======== STUDY MATERIAL ========

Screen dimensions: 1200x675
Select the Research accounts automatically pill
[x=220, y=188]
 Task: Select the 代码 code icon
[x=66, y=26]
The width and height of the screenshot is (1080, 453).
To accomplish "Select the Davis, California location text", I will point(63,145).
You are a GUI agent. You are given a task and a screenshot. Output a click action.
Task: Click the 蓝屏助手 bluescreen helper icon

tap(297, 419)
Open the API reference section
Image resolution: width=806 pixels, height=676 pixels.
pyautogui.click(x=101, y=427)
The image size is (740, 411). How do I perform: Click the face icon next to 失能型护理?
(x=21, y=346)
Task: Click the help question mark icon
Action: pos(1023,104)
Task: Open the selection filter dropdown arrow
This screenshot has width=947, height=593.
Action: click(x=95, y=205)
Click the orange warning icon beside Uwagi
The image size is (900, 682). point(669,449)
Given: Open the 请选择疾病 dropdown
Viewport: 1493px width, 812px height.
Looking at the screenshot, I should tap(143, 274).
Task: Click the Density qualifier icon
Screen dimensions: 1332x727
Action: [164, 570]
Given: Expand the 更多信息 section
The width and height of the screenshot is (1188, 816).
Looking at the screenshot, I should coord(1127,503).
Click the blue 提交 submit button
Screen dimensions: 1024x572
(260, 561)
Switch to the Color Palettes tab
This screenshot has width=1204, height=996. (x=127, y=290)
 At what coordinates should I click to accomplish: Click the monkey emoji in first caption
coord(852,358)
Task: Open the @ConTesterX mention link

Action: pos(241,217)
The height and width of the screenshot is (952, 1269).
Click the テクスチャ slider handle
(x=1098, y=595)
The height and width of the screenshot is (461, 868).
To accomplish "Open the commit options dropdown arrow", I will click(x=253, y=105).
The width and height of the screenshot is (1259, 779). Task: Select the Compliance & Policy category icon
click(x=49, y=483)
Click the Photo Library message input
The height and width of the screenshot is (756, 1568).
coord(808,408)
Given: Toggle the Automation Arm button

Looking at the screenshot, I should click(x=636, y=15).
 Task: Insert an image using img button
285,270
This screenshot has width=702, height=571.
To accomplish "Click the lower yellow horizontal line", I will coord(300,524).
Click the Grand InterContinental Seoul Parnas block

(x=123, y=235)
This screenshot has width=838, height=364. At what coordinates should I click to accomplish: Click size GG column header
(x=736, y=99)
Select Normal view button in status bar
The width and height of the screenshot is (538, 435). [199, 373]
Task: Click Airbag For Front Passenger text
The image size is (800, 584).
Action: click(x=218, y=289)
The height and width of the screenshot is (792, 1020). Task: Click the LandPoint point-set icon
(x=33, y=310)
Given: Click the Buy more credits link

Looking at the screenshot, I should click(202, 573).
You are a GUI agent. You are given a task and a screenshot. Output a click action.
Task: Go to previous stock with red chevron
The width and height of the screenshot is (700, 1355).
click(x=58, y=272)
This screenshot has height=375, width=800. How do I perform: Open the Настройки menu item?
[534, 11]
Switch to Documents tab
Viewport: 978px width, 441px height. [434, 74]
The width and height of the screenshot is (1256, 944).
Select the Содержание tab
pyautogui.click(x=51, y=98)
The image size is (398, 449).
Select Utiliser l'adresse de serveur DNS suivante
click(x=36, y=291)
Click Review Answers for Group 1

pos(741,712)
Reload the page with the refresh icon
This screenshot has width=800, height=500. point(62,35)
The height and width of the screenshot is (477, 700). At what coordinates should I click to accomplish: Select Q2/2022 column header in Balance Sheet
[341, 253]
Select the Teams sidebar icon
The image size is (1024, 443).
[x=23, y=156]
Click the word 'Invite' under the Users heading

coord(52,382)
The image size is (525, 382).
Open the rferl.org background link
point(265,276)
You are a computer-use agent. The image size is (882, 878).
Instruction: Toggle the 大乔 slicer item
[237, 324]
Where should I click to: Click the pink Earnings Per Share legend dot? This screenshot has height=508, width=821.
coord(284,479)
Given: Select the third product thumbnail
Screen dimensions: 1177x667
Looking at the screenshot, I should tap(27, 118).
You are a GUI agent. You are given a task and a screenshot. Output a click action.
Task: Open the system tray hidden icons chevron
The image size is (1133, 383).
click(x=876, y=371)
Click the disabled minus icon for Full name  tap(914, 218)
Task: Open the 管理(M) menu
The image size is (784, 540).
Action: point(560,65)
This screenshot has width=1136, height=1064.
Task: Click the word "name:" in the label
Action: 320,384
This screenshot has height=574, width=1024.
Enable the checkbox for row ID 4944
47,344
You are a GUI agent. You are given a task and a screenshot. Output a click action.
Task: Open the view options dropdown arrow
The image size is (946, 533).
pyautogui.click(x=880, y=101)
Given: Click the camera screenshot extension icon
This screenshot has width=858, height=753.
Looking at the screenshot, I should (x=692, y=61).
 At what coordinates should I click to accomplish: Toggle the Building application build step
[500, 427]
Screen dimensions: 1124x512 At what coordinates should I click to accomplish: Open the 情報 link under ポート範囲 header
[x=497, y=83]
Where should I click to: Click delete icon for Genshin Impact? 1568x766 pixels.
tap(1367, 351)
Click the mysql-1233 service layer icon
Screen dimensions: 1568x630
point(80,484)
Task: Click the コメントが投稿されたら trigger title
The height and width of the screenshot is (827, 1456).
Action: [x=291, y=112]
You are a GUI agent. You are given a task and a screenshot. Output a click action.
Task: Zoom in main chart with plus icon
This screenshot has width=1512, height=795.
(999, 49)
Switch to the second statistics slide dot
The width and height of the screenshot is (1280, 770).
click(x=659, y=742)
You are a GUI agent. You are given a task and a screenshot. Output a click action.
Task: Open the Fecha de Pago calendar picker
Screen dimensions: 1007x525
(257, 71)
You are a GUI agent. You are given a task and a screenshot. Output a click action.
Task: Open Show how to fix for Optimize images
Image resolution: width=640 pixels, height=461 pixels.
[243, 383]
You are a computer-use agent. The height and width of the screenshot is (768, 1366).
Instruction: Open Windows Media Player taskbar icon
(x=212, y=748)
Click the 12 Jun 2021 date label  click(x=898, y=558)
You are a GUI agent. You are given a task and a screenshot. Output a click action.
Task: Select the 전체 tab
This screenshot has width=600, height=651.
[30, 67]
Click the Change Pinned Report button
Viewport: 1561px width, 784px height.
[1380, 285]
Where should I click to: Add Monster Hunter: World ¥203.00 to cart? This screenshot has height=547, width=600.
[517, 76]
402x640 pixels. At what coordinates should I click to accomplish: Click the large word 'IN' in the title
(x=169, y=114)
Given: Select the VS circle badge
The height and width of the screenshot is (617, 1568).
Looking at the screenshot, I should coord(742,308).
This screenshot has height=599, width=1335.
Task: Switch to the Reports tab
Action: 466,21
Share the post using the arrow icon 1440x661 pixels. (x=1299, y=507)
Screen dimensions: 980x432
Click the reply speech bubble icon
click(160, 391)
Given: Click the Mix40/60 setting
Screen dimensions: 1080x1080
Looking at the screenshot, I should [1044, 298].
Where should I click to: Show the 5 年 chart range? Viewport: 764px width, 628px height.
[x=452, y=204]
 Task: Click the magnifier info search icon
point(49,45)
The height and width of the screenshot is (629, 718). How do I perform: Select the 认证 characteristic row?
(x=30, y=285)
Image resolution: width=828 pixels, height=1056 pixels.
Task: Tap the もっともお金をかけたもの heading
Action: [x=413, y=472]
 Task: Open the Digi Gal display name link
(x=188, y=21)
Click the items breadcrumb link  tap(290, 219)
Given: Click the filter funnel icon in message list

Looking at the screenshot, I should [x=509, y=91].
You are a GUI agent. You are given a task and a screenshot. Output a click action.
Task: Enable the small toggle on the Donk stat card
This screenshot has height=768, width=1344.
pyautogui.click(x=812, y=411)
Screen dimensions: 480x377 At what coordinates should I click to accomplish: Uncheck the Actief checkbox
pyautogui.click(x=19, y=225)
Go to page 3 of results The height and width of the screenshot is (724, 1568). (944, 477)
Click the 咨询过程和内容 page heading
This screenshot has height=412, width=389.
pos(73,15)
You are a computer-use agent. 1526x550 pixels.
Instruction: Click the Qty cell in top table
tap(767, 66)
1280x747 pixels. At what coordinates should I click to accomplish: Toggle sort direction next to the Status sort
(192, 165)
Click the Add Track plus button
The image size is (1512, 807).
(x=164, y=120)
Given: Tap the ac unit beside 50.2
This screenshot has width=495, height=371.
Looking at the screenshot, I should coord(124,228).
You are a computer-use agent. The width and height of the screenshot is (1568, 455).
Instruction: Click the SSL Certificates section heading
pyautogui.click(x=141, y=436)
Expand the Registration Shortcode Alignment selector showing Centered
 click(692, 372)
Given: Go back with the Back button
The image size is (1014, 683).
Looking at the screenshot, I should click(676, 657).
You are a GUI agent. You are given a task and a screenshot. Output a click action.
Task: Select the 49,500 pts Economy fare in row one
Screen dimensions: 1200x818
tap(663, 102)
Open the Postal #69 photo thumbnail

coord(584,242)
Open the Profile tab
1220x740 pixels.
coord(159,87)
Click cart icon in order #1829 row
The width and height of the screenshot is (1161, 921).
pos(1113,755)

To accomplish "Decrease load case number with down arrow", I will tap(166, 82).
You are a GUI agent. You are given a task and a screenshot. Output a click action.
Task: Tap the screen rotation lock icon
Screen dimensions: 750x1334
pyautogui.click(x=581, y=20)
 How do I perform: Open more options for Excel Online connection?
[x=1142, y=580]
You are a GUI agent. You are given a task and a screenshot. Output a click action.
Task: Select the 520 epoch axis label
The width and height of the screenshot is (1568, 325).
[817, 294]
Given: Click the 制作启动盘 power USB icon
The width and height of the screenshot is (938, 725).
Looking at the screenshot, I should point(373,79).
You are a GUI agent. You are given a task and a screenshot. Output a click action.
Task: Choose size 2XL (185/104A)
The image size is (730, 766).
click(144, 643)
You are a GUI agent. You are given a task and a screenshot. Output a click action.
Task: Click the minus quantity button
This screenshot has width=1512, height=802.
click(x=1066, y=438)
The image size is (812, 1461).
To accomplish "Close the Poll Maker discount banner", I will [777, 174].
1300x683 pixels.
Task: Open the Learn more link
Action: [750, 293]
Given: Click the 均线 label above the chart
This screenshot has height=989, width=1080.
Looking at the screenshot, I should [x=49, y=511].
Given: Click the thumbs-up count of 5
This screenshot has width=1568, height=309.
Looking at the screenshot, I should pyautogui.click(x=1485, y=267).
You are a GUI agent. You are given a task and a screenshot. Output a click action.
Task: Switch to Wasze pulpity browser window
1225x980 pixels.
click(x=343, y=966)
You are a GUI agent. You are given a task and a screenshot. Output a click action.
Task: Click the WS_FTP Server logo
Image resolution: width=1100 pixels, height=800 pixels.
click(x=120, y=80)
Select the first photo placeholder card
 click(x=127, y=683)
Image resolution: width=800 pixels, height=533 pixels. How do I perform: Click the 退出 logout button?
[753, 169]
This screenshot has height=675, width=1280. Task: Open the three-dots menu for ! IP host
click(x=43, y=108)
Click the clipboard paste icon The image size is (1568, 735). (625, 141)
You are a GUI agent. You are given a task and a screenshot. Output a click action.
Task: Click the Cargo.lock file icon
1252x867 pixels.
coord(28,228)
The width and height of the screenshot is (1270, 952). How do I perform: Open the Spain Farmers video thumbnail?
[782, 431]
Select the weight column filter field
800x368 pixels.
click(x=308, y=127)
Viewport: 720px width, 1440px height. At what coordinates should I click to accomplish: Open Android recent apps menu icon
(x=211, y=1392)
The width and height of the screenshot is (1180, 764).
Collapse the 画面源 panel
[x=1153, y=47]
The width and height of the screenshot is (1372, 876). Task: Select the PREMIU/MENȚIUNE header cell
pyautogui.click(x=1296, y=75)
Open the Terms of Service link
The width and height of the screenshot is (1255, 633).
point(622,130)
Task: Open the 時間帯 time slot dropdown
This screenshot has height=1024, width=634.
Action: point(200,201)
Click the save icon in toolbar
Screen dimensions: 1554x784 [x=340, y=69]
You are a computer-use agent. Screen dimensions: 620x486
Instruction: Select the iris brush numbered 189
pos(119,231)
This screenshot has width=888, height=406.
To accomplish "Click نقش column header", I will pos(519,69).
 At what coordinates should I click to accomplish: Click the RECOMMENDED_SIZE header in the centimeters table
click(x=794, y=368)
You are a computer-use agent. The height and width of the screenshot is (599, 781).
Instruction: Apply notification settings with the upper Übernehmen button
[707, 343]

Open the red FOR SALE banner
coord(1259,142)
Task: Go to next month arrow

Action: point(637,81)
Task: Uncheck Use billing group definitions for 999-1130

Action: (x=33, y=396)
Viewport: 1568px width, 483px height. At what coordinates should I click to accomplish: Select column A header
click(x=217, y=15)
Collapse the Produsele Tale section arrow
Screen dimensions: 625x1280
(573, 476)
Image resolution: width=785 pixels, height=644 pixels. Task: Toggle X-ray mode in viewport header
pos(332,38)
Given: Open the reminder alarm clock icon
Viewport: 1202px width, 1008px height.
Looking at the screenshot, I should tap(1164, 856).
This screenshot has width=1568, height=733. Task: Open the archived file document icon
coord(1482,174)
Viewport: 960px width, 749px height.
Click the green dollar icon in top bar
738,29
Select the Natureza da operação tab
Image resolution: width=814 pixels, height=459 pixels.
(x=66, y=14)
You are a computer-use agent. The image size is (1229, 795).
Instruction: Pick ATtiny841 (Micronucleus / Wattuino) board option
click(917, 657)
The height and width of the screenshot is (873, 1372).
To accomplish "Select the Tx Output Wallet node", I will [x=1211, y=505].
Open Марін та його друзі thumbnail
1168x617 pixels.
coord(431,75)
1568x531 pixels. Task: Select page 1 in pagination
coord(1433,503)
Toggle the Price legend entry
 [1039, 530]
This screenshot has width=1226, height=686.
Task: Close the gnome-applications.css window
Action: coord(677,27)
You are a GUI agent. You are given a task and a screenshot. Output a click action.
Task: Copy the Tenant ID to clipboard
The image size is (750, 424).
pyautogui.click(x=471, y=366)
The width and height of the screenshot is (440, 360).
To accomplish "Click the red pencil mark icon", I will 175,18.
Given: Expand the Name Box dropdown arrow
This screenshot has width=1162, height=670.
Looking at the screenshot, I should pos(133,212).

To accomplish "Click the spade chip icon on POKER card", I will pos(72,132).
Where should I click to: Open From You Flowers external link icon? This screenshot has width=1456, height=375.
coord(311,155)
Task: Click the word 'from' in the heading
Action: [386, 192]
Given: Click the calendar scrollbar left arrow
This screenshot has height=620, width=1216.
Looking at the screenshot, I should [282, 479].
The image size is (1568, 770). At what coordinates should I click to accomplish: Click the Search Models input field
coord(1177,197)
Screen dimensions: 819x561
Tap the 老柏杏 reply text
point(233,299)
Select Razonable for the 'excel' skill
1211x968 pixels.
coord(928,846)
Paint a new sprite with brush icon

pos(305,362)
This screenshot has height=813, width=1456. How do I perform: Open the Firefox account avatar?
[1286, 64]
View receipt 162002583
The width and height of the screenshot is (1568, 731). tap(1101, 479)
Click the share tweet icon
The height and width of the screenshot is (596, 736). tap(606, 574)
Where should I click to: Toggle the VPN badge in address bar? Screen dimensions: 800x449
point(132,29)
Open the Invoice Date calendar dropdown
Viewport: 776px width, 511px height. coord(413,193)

========

Take the line holding "Given: Click the calendar" and the lines after it through the end of the entries. Retype them exactly and add nothing.

# EXERCISE ANSWER
Given: Click the calendar scrollbar left arrow
This screenshot has height=620, width=1216.
Looking at the screenshot, I should [282, 479].
The image size is (1568, 770). At what coordinates should I click to accomplish: Click the Search Models input field
coord(1177,197)
Screen dimensions: 819x561
Tap the 老柏杏 reply text
point(233,299)
Select Razonable for the 'excel' skill
1211x968 pixels.
coord(928,846)
Paint a new sprite with brush icon

pos(305,362)
This screenshot has height=813, width=1456. How do I perform: Open the Firefox account avatar?
[1286, 64]
View receipt 162002583
The width and height of the screenshot is (1568, 731). tap(1101, 479)
Click the share tweet icon
The height and width of the screenshot is (596, 736). tap(606, 574)
Where should I click to: Toggle the VPN badge in address bar? Screen dimensions: 800x449
point(132,29)
Open the Invoice Date calendar dropdown
Viewport: 776px width, 511px height. coord(413,193)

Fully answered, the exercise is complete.